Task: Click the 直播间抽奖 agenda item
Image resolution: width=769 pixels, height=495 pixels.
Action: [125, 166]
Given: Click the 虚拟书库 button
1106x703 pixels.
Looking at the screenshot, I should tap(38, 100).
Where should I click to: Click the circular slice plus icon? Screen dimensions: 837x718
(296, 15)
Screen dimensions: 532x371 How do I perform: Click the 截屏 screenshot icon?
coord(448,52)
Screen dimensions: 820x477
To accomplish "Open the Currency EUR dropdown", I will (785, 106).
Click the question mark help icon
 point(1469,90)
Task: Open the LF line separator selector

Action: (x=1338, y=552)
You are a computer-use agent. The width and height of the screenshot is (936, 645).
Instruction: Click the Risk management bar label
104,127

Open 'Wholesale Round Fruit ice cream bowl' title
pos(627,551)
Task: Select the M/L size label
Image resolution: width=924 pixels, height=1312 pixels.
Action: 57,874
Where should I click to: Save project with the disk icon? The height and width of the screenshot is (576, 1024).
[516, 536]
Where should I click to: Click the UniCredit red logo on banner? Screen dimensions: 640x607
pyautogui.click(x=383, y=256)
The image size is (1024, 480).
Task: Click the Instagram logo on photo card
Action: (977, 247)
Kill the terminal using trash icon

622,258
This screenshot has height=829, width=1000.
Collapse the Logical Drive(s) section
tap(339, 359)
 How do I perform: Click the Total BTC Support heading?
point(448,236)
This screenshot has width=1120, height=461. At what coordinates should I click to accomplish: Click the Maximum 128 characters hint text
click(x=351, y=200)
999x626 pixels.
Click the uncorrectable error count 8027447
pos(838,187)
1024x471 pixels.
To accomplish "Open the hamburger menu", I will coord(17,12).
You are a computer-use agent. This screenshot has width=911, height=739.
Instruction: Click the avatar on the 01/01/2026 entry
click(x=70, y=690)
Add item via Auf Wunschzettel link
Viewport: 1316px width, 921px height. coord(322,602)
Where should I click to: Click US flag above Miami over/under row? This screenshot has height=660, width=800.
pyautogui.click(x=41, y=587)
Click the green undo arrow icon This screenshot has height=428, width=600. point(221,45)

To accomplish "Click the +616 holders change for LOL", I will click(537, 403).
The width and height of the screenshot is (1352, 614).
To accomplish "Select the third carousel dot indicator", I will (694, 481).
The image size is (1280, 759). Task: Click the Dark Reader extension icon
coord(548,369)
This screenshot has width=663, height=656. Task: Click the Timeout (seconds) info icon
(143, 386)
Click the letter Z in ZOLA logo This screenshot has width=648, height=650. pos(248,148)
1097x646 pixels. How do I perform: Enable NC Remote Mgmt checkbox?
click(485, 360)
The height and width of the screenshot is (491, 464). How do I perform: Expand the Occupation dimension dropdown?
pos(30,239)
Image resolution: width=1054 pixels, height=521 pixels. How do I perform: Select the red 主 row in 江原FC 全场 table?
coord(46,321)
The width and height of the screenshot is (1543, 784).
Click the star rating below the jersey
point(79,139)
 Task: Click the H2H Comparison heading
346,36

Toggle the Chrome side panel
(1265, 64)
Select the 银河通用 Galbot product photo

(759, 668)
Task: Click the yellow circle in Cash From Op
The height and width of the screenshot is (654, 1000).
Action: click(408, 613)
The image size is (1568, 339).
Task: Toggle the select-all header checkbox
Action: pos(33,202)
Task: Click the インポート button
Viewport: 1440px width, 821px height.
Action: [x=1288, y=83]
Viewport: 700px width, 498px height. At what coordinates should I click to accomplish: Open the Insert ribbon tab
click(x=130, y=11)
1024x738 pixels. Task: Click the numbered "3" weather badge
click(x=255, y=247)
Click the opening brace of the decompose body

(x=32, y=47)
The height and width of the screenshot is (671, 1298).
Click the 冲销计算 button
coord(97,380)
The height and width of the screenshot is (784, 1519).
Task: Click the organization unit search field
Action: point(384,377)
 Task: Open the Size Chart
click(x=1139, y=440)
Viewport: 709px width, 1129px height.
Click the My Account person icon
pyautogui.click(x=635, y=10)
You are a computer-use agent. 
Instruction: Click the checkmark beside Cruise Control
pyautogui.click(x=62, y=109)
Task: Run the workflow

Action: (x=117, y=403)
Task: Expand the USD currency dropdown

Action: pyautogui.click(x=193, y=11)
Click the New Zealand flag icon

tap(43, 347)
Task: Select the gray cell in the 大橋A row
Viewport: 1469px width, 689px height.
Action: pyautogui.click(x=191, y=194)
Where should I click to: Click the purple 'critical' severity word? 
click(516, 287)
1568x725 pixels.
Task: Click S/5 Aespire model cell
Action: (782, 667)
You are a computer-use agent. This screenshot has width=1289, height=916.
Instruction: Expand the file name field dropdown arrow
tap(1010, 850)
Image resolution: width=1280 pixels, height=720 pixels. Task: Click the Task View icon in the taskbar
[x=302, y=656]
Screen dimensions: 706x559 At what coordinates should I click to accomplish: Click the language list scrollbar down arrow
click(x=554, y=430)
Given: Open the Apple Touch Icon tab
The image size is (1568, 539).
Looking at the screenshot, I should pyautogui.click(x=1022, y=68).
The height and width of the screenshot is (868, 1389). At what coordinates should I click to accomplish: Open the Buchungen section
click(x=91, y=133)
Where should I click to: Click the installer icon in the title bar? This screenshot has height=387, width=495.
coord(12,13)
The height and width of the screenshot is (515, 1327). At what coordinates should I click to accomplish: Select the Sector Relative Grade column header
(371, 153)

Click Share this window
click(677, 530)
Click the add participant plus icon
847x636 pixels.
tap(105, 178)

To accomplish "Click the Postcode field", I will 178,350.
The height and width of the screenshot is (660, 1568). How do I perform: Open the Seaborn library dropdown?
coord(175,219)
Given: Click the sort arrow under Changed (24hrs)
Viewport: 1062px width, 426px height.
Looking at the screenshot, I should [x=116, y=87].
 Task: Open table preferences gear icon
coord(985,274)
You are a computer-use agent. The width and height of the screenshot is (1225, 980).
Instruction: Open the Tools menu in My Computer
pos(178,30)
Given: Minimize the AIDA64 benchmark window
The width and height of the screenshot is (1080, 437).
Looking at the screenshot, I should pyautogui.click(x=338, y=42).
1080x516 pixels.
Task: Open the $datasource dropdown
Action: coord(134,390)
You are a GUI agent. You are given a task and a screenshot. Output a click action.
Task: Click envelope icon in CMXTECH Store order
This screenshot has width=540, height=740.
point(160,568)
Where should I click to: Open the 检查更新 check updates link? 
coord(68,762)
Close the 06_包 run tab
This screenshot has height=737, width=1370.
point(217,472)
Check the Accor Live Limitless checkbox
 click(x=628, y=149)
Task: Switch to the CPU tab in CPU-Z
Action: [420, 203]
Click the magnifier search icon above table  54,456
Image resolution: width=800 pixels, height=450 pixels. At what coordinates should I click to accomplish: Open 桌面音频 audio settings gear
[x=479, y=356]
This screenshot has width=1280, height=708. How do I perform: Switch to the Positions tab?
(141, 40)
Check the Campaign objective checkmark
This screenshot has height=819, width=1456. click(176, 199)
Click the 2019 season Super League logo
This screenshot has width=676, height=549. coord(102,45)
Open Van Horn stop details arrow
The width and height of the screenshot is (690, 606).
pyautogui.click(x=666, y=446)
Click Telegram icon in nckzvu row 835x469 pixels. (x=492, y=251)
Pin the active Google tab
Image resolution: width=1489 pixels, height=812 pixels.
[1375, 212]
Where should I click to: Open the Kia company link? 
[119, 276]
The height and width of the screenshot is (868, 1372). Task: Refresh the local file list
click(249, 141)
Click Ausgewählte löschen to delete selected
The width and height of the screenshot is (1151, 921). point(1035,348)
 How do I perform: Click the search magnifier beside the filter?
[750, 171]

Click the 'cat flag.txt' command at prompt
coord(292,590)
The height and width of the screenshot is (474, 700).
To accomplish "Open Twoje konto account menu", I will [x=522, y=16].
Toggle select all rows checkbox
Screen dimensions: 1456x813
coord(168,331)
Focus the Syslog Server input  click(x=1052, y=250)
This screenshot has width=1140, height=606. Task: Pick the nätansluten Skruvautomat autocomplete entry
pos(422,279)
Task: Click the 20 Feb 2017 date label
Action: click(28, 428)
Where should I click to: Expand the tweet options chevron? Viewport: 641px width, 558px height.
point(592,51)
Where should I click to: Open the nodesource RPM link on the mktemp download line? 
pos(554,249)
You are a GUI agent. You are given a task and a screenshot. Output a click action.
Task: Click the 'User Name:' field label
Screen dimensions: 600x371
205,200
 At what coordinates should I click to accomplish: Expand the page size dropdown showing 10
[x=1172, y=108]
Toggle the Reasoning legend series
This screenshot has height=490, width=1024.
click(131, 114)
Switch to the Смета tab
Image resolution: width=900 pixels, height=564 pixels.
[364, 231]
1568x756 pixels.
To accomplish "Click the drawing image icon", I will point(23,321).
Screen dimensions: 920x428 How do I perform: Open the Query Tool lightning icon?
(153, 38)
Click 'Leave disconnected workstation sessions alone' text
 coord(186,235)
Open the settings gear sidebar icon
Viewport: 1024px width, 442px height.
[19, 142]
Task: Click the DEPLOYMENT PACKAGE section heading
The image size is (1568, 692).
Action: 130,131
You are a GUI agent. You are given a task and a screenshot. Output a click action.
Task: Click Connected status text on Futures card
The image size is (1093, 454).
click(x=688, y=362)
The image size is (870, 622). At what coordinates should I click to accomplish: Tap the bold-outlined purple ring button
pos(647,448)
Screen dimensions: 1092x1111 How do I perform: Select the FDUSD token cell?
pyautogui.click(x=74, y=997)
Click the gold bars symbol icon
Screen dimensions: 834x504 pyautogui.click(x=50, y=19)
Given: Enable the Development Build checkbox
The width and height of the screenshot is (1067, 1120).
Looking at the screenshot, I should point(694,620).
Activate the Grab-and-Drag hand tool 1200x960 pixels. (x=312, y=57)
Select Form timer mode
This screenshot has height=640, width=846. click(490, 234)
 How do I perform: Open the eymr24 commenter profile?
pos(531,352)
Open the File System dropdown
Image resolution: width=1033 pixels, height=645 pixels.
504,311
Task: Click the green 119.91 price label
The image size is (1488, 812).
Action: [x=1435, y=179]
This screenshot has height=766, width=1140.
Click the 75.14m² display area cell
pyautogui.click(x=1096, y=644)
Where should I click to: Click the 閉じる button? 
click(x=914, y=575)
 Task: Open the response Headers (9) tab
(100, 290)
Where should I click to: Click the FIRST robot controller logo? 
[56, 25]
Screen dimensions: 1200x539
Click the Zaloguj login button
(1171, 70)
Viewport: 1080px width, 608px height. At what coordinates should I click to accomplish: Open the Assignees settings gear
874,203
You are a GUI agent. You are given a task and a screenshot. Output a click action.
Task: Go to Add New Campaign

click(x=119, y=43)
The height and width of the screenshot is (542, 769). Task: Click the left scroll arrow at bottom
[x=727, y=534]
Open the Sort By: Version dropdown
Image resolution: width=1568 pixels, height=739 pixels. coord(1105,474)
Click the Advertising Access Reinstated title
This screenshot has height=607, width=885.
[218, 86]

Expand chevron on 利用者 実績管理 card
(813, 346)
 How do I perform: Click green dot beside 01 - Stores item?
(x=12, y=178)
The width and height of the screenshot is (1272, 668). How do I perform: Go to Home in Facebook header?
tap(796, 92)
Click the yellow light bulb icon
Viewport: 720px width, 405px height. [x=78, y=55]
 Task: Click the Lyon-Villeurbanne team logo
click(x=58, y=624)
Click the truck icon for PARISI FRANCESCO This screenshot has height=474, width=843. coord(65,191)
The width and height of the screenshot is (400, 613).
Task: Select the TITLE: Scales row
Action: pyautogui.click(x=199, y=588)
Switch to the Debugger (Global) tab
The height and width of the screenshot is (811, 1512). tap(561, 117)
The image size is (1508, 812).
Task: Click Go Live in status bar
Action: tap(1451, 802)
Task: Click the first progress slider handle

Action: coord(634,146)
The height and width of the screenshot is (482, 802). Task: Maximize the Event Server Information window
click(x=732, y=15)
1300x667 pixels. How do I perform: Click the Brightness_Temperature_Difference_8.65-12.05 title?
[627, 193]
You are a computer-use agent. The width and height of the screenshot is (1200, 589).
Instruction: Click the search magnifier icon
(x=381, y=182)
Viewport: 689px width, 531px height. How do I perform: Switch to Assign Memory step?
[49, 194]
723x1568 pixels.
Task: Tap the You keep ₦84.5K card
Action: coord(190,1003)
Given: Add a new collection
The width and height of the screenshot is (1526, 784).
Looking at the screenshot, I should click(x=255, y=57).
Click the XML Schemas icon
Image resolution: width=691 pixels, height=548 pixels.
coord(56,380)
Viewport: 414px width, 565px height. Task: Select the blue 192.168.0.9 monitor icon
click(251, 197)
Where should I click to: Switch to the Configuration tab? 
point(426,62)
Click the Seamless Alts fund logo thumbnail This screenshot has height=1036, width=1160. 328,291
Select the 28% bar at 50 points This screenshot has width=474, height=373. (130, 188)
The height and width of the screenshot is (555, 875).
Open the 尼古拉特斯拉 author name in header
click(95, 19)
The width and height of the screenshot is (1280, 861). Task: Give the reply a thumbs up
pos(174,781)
============
WHAT THE TASK ASKS:
Lines from the one with "The width and height of the screenshot is (1526, 784)." through the end of the data: set these down exactly, including both ends and nothing more.

EXERCISE RESULT:
The width and height of the screenshot is (1526, 784).
Looking at the screenshot, I should click(x=255, y=57).
Click the XML Schemas icon
Image resolution: width=691 pixels, height=548 pixels.
coord(56,380)
Viewport: 414px width, 565px height. Task: Select the blue 192.168.0.9 monitor icon
click(251, 197)
Where should I click to: Switch to the Configuration tab? 
point(426,62)
Click the Seamless Alts fund logo thumbnail This screenshot has height=1036, width=1160. 328,291
Select the 28% bar at 50 points This screenshot has width=474, height=373. (130, 188)
The height and width of the screenshot is (555, 875).
Open the 尼古拉特斯拉 author name in header
click(95, 19)
The width and height of the screenshot is (1280, 861). Task: Give the reply a thumbs up
pos(174,781)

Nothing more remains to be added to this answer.